> _Data to use_:
━━━━━━━━
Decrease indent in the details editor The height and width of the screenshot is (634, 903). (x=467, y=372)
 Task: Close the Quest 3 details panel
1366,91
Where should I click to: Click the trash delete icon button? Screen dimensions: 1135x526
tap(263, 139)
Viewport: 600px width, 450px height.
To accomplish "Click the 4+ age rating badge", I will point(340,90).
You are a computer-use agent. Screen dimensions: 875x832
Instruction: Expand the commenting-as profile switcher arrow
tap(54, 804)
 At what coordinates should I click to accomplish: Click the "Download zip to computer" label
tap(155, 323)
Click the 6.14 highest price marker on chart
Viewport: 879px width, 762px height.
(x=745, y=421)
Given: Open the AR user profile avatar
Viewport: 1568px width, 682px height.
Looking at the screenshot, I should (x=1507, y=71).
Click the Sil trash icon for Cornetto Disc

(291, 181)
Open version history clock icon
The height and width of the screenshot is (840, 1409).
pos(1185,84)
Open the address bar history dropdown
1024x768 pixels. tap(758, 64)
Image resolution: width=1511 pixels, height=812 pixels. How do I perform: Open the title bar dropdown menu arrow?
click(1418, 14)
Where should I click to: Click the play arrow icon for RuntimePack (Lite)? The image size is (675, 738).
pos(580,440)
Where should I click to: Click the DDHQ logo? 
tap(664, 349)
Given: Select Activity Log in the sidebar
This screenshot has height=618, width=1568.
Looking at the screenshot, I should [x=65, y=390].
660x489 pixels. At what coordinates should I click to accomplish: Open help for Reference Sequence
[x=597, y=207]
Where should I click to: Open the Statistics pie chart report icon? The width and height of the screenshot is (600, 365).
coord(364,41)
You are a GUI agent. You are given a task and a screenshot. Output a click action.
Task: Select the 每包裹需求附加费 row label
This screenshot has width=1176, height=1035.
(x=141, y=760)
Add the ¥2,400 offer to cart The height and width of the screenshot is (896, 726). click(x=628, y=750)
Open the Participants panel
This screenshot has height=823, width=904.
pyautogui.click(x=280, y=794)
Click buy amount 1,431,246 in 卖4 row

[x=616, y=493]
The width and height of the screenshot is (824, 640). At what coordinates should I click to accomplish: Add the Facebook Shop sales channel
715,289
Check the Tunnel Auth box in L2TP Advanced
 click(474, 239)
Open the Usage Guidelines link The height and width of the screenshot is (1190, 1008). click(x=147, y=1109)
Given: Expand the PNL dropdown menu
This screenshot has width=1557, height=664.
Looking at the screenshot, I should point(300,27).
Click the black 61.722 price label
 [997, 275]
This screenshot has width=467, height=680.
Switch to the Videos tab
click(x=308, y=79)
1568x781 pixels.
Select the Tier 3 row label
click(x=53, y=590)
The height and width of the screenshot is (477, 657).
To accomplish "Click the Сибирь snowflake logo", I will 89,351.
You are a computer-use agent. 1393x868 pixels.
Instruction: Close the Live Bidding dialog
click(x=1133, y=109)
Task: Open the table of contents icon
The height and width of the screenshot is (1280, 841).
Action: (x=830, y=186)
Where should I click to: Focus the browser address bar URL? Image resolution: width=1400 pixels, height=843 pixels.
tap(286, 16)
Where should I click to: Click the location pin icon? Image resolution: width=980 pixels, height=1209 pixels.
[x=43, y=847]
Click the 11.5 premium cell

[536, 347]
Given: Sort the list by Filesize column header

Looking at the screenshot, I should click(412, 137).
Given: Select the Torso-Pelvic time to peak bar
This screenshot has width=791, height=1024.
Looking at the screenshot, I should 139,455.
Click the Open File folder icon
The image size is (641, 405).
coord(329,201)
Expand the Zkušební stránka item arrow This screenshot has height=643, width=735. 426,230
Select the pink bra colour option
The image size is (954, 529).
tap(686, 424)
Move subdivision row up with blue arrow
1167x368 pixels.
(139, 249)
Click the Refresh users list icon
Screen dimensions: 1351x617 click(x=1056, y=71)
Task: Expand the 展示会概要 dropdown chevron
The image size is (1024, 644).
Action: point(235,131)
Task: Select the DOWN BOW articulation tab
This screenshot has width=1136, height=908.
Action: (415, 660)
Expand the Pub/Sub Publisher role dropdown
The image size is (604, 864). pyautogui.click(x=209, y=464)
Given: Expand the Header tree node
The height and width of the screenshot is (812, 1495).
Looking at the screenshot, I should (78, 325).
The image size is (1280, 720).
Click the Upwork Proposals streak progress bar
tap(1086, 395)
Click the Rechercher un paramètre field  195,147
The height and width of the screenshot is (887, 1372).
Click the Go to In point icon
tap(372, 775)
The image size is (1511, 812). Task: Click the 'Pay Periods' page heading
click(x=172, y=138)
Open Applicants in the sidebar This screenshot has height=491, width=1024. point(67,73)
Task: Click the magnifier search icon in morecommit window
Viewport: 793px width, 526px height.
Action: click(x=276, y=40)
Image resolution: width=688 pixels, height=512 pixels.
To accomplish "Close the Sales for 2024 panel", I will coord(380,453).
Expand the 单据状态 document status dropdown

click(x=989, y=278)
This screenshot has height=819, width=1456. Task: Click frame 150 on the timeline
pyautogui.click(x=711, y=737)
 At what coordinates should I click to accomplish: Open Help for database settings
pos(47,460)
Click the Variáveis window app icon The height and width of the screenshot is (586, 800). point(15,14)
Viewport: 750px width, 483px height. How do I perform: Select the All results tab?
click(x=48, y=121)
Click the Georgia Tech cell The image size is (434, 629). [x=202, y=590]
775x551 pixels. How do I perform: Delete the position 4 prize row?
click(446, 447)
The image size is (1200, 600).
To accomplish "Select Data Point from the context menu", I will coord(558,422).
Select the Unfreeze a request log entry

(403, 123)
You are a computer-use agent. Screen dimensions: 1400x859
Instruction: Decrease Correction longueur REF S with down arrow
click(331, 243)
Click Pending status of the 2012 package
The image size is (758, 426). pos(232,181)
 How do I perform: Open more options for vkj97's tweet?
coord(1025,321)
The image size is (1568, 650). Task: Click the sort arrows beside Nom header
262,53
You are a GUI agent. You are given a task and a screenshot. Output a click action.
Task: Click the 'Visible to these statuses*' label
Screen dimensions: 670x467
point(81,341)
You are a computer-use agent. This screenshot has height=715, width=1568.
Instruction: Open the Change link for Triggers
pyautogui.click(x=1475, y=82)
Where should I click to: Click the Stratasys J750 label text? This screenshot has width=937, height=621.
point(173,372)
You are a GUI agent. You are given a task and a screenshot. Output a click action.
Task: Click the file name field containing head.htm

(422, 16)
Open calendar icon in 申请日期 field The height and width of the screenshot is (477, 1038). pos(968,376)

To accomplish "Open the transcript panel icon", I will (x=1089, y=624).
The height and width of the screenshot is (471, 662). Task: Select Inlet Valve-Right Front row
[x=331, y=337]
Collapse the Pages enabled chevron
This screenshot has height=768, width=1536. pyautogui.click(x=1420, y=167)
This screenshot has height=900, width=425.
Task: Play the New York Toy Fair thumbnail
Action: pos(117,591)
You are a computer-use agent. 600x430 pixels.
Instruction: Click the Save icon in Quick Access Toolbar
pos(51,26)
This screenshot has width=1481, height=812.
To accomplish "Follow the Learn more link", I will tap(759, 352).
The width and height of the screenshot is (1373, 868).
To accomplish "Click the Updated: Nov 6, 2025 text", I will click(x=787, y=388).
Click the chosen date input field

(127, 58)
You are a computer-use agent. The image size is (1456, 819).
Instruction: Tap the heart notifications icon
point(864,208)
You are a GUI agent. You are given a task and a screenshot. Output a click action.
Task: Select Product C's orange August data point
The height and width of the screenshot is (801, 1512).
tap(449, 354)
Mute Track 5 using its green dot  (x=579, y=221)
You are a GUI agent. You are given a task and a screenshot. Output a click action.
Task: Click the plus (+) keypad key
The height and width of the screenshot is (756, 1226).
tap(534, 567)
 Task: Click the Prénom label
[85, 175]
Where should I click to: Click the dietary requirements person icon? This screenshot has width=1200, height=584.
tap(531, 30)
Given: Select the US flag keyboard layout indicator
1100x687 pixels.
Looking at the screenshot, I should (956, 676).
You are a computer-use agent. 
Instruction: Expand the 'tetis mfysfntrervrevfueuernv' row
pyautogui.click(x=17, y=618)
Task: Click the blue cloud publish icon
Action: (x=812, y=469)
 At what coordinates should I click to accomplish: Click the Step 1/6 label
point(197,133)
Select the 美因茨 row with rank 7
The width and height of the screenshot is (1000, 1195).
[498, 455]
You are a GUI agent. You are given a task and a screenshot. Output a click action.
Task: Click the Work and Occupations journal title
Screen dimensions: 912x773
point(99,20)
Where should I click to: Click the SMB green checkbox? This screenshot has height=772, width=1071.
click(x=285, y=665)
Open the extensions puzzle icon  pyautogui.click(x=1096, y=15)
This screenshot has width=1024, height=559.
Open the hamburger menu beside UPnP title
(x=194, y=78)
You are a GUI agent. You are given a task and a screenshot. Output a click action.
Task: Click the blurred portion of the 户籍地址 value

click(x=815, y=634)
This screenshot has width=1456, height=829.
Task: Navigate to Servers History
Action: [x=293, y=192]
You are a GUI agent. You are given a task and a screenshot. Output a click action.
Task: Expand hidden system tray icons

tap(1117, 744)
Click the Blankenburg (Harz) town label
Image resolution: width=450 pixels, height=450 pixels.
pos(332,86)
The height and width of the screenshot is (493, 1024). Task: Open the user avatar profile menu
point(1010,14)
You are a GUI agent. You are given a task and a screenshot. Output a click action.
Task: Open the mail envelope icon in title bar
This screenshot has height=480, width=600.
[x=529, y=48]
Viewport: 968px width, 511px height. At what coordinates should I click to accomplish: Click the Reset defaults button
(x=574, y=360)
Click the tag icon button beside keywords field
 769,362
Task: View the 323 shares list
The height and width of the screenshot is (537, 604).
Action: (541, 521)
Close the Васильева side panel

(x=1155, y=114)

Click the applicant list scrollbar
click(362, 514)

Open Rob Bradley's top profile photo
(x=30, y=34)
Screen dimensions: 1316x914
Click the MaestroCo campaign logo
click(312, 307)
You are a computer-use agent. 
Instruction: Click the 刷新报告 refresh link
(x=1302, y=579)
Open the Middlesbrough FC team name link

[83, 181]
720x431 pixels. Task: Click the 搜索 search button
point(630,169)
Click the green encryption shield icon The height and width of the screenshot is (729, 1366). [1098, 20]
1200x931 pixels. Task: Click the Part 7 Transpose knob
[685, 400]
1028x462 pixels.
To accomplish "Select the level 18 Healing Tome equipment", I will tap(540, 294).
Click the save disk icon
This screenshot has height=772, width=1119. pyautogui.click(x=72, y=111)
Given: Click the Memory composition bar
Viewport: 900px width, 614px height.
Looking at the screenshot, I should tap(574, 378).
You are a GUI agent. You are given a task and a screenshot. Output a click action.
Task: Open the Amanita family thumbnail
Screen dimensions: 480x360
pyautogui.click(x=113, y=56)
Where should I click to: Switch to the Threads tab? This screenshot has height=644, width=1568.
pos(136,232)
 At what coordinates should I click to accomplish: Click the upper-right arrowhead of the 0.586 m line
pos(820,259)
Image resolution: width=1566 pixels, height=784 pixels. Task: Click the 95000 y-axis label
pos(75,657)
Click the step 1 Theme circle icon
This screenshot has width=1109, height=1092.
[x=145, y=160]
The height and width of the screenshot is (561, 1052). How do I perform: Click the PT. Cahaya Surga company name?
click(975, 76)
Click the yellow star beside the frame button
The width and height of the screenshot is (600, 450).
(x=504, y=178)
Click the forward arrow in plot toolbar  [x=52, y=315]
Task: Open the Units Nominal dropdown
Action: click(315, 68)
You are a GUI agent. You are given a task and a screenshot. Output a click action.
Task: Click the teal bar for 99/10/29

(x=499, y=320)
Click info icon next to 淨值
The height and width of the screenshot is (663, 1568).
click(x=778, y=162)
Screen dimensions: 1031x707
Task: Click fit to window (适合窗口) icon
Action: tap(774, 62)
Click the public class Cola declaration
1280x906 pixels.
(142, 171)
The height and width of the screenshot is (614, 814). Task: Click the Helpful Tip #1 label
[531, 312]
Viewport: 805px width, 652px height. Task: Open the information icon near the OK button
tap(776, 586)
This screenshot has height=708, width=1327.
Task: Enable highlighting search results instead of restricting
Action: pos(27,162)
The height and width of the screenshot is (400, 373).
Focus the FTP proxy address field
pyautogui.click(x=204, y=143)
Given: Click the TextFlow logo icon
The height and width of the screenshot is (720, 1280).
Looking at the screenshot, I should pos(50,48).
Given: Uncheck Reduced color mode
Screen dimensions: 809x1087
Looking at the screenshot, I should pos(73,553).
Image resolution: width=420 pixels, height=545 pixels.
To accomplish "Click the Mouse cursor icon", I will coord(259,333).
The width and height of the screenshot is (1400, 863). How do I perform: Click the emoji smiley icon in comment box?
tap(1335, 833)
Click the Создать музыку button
━━━━━━━━
> _Your assignment_: From the records above, reproduce exactly the lines from the one with "Select the pink bra colour option" to the one with "Click the Variáveis", both included, and no others.

> _Response area_:
Select the pink bra colour option
The image size is (954, 529).
tap(686, 424)
Move subdivision row up with blue arrow
1167x368 pixels.
(139, 249)
Click the Refresh users list icon
Screen dimensions: 1351x617 click(x=1056, y=71)
Task: Expand the 展示会概要 dropdown chevron
The image size is (1024, 644).
Action: point(235,131)
Task: Select the DOWN BOW articulation tab
This screenshot has width=1136, height=908.
Action: (415, 660)
Expand the Pub/Sub Publisher role dropdown
The image size is (604, 864). pyautogui.click(x=209, y=464)
Given: Expand the Header tree node
The height and width of the screenshot is (812, 1495).
Looking at the screenshot, I should (78, 325).
The image size is (1280, 720).
Click the Upwork Proposals streak progress bar
tap(1086, 395)
Click the Rechercher un paramètre field  195,147
The height and width of the screenshot is (887, 1372).
Click the Go to In point icon
tap(372, 775)
The image size is (1511, 812). Task: Click the 'Pay Periods' page heading
click(x=172, y=138)
Open Applicants in the sidebar This screenshot has height=491, width=1024. point(67,73)
Task: Click the magnifier search icon in morecommit window
Viewport: 793px width, 526px height.
Action: click(x=276, y=40)
Image resolution: width=688 pixels, height=512 pixels.
To accomplish "Close the Sales for 2024 panel", I will coord(380,453).
Expand the 单据状态 document status dropdown

click(x=989, y=278)
This screenshot has height=819, width=1456. Task: Click frame 150 on the timeline
pyautogui.click(x=711, y=737)
 At what coordinates should I click to accomplish: Open Help for database settings
pos(47,460)
Click the Variáveis window app icon The height and width of the screenshot is (586, 800). point(15,14)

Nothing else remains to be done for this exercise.